Saturday, December 04, 2021

Monkey King: Reborn—Sun Wukong Animated Again

The Monkey King (a.k.a. Sun Wukong) is sort of like the Chinese Loki. He is a demigod and a trickster, but he can also be a bit of a screw-up. In this film, he calls himself a demon (with a soul), but same difference for us mortals. Whatever you consider him, he messes up big time in Wang Yun Fei’s Monkey King: Reborn, which releases this coming Tuesday on DVD and VOD.

This indeed the Monkey King, who we have seen in numerous
Journey to the West, of radically varying quality. This is the reformed Monkey King, who serves as the legendary monk Xuanzang’s disciple, along with Pigsy and Sandy (a.k.a. Bajie). However, he is still a handful. While staying in a Taoist monastery, he rather undiplomatically (but ever so archetypally) steals fruit from the Tree of Life in their garden. When the obnoxious caretakers blame him for their own theft of a special fruit, he goes on a rage bender and inadvertently destroys the tree.

Ever so inconveniently, it turns out the mystical tree was keeping the mega-evil “Father of Demons” buried underneath (much like the Monkey King himself was once imprisoned under a mountain). At least Sun Wukong is determined to clean up his mess, but he will need the help of the embodiment of human qi, whom the Monkey King calls “Fruitie,” because he initially mistook him for a fruit spirit.

Maybe not so weirdly, Fruitie looks a lot like the “radish” creature from
Monster Hunt and it is similarly annoying. However, Sun Wukong’s in-your-face swagger is definitely entertaining. The character design of this animated Monkey King is not so very different from that of Tian Xiao Peng’s Monkey King: Hero is Back, but he has more hardnosed attitude this time around.

In fact, this really is not an animated film for young children. Sun Wukong is prone to cussing and his big battle with the Father of Demons gets impressively brutal. On the other hand, adult wuxia fans will appreciate the action.

Frankly, it is somewhat reassuring to see a film with this much Buddhist imagery can still get produced and released in China. Presumably, there is not much room in “Xi Jinping Thought” for Heaven & Hell and reincarnation, but they are all present and accounted for here.

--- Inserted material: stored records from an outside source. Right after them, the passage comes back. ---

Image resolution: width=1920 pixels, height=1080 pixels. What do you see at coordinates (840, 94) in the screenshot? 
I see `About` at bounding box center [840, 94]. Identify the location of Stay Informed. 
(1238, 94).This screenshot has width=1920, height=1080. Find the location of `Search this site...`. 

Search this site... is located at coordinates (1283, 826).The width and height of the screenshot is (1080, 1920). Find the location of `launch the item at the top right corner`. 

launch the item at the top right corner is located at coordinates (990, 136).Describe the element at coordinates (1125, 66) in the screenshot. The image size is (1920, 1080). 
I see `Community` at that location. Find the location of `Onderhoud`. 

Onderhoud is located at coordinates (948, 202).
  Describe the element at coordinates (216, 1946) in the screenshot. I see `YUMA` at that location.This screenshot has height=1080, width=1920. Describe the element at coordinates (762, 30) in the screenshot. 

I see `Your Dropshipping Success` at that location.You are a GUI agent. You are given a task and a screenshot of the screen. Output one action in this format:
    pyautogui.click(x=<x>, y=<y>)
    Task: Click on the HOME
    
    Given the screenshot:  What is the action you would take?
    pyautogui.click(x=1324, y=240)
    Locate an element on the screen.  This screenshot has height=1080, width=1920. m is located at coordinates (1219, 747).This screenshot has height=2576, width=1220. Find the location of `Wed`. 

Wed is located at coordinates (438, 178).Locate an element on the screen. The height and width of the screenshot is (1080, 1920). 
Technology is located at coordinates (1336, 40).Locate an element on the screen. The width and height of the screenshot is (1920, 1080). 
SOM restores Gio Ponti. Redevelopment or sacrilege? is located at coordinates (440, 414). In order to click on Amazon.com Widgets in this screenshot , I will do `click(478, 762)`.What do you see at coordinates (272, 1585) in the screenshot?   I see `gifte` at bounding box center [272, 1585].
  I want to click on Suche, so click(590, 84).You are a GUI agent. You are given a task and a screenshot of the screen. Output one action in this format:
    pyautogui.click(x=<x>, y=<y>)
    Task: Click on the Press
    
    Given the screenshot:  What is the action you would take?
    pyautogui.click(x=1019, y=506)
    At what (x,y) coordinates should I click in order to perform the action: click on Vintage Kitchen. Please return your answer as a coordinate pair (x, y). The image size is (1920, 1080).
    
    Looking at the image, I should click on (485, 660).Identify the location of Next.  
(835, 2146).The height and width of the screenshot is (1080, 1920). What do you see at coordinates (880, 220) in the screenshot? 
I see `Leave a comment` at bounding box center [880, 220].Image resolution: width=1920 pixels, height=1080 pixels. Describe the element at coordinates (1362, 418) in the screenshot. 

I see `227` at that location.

Wang’s animated Monkey King cannot match the spectacle Wan Laiming’s classic
The Monkey King: Uproar in Heaven, but it is much richer visually than Hero is Back. It is a wild, chaotic ride, but that is how we like to see the Monkey King roll. Recommended for fans of the iconic character, Monkey King: Reborn releases Tuesday (12/7) on DVD and VOD, from Well Go USA.